▸ **Exercise 1**:
Print, word for word, the part of the E-Calliope poetry note that opens with the words containing "This month we" and closes with "in the present.".

▸ **Text excerpt**:

E-Calliope banner: A Poet's Use of Evocative Memories


Note from 2006 Poet Laureate, Deborah Fries:

Welcome back to E-Calliope and congratulations on being moved to write such nice
winter poems. (It’s not so hard to recall how we sense winter, now that real winter is
upon us.)

For those of you who are not sure about what happens to your poems when you submit
them, please visit the E-Calliope Blog at http://joanneleva.blogspot.com

This month we are going to evoke a sensual experience from memory that is attached to
an object.


Musings about how objects evoke sensual memories:

Think about going through an old jewelry box in the attic of your mind, where you find
your mother’s watch. But you don’t stop there. Holding the thing in your hand –
metaphorically – you are transported by memory to an earlier time. You can recall the
way the room smelled, the glint of light off her watch as she fed you soup when you
were sick, the sound of its ticking. Your childhood comes rushing back and washes over
you, but now you are back in the present, and your memory transcends the past and
shapes the moment in the present.

▸ **Provided entries**:
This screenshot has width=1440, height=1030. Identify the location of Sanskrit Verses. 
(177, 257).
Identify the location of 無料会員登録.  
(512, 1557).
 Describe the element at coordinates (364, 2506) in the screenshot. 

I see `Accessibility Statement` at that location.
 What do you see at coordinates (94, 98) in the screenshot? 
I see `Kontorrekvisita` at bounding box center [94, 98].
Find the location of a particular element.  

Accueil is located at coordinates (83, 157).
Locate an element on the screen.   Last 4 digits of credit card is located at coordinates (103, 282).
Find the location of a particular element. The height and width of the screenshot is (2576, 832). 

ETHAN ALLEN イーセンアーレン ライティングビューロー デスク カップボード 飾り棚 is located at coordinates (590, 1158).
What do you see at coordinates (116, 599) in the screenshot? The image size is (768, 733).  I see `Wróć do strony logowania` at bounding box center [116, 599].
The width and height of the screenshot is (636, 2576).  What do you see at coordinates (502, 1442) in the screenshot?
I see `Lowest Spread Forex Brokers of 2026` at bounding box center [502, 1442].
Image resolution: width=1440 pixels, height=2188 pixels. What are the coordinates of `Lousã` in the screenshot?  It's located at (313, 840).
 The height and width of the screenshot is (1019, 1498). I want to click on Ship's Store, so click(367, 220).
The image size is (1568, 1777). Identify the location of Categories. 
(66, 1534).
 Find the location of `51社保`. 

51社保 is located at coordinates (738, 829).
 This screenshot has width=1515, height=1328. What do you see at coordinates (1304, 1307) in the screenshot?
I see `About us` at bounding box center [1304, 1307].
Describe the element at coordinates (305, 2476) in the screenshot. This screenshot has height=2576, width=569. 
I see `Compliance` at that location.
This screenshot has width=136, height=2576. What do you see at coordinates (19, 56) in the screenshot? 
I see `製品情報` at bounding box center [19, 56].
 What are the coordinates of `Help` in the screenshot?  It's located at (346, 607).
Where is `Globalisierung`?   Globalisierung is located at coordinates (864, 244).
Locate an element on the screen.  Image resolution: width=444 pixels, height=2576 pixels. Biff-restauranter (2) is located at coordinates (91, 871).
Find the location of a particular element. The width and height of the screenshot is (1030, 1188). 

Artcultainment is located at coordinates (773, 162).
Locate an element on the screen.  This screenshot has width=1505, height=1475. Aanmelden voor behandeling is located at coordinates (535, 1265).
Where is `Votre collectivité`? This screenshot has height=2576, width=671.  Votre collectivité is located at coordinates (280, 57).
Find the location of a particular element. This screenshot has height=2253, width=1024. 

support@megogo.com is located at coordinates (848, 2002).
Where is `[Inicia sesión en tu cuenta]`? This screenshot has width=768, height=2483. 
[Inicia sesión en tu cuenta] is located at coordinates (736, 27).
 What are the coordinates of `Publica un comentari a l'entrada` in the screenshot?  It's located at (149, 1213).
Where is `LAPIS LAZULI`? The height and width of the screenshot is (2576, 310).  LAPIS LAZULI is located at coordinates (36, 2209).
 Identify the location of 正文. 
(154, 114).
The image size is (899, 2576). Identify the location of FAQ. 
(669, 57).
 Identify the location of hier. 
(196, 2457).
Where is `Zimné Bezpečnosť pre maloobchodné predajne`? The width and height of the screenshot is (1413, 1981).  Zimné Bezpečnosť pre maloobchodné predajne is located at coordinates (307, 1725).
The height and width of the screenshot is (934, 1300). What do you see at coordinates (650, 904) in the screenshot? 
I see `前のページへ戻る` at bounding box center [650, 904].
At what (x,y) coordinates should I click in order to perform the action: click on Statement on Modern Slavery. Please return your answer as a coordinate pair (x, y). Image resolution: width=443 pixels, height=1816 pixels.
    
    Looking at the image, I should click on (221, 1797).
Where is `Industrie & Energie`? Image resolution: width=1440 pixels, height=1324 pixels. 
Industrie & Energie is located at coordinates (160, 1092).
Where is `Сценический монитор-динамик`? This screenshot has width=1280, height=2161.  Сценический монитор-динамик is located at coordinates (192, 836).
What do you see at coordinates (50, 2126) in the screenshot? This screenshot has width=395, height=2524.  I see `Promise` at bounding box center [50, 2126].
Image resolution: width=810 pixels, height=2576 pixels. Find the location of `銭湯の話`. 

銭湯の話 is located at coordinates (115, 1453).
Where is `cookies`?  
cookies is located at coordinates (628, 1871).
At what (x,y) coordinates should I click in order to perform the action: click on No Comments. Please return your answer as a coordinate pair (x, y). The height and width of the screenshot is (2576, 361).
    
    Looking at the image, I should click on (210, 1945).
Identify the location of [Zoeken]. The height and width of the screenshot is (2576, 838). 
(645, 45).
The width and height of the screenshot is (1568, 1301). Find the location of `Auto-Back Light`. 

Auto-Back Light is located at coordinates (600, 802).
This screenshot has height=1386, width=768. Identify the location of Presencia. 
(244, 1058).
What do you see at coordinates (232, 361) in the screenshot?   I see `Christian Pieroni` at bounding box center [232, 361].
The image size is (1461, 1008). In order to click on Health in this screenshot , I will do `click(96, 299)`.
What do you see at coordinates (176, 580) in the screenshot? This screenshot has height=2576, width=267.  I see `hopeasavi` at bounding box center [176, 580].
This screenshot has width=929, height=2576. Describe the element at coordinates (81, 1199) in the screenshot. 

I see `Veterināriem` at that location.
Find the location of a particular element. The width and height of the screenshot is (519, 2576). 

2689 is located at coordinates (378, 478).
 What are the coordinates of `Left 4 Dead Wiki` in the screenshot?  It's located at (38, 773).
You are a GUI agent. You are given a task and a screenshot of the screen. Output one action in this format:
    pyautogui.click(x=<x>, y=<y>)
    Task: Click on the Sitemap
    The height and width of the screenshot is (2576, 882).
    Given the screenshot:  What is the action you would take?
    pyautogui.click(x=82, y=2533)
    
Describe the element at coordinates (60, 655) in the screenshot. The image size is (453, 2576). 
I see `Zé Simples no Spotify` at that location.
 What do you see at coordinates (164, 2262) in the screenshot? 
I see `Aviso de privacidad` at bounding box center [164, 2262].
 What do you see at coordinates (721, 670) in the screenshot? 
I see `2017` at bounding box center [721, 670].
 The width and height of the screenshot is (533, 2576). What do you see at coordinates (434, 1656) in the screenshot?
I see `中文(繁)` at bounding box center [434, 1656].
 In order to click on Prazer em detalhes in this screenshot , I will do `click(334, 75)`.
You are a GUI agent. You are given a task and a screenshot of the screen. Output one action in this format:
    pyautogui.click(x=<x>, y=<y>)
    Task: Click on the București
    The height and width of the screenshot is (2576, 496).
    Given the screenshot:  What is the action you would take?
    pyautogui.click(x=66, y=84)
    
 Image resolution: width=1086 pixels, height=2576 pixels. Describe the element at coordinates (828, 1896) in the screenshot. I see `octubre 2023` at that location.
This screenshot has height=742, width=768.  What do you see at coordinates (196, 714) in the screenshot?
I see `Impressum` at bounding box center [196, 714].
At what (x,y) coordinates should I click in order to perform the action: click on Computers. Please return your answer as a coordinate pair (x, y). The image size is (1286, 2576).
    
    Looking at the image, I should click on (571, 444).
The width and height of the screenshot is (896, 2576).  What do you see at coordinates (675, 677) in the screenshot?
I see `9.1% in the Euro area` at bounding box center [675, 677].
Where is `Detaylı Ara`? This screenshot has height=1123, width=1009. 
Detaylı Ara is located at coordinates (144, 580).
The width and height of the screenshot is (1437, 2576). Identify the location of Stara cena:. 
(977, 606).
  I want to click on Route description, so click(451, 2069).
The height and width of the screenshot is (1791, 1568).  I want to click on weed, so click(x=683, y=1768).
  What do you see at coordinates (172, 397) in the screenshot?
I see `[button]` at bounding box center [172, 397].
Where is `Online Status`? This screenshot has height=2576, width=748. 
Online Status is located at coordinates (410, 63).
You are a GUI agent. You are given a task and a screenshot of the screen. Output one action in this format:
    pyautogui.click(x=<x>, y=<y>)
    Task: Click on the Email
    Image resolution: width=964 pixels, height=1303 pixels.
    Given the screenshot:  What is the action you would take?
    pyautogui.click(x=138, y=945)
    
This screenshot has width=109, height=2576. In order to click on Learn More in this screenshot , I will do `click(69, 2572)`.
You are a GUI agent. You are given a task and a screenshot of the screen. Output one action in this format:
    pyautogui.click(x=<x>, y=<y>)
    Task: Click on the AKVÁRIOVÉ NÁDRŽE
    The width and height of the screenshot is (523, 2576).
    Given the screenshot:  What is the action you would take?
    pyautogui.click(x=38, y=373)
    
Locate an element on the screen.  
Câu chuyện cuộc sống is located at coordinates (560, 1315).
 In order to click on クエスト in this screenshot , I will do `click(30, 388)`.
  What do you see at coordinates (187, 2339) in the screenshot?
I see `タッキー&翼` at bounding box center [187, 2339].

▸ **Exercise 2**:
From the entries, return verbatim the lines running from the line containing "pixels, height=1816 pixels." through the line containing "Industrie & Energie is", both included.

▸ **Correct output 1**:
This month we are going to evoke a sensual experience from memory that is attached to
an object.


Musings about how objects evoke sensual memories:

Think about going through an old jewelry box in the attic of your mind, where you find
your mother’s watch. But you don’t stop there. Holding the thing in your hand –
metaphorically – you are transported by memory to an earlier time. You can recall the
way the room smelled, the glint of light off her watch as she fed you soup when you
were sick, the sound of its ticking. Your childhood comes rushing back and washes over
you, but now you are back in the present, and your memory transcends the past and
shapes the moment in the present.

▸ **Correct output 2**:
At what (x,y) coordinates should I click in order to perform the action: click on Statement on Modern Slavery. Please return your answer as a coordinate pair (x, y). Image resolution: width=443 pixels, height=1816 pixels.
    
    Looking at the image, I should click on (221, 1797).
Where is `Industrie & Energie`? Image resolution: width=1440 pixels, height=1324 pixels. 
Industrie & Energie is located at coordinates (160, 1092).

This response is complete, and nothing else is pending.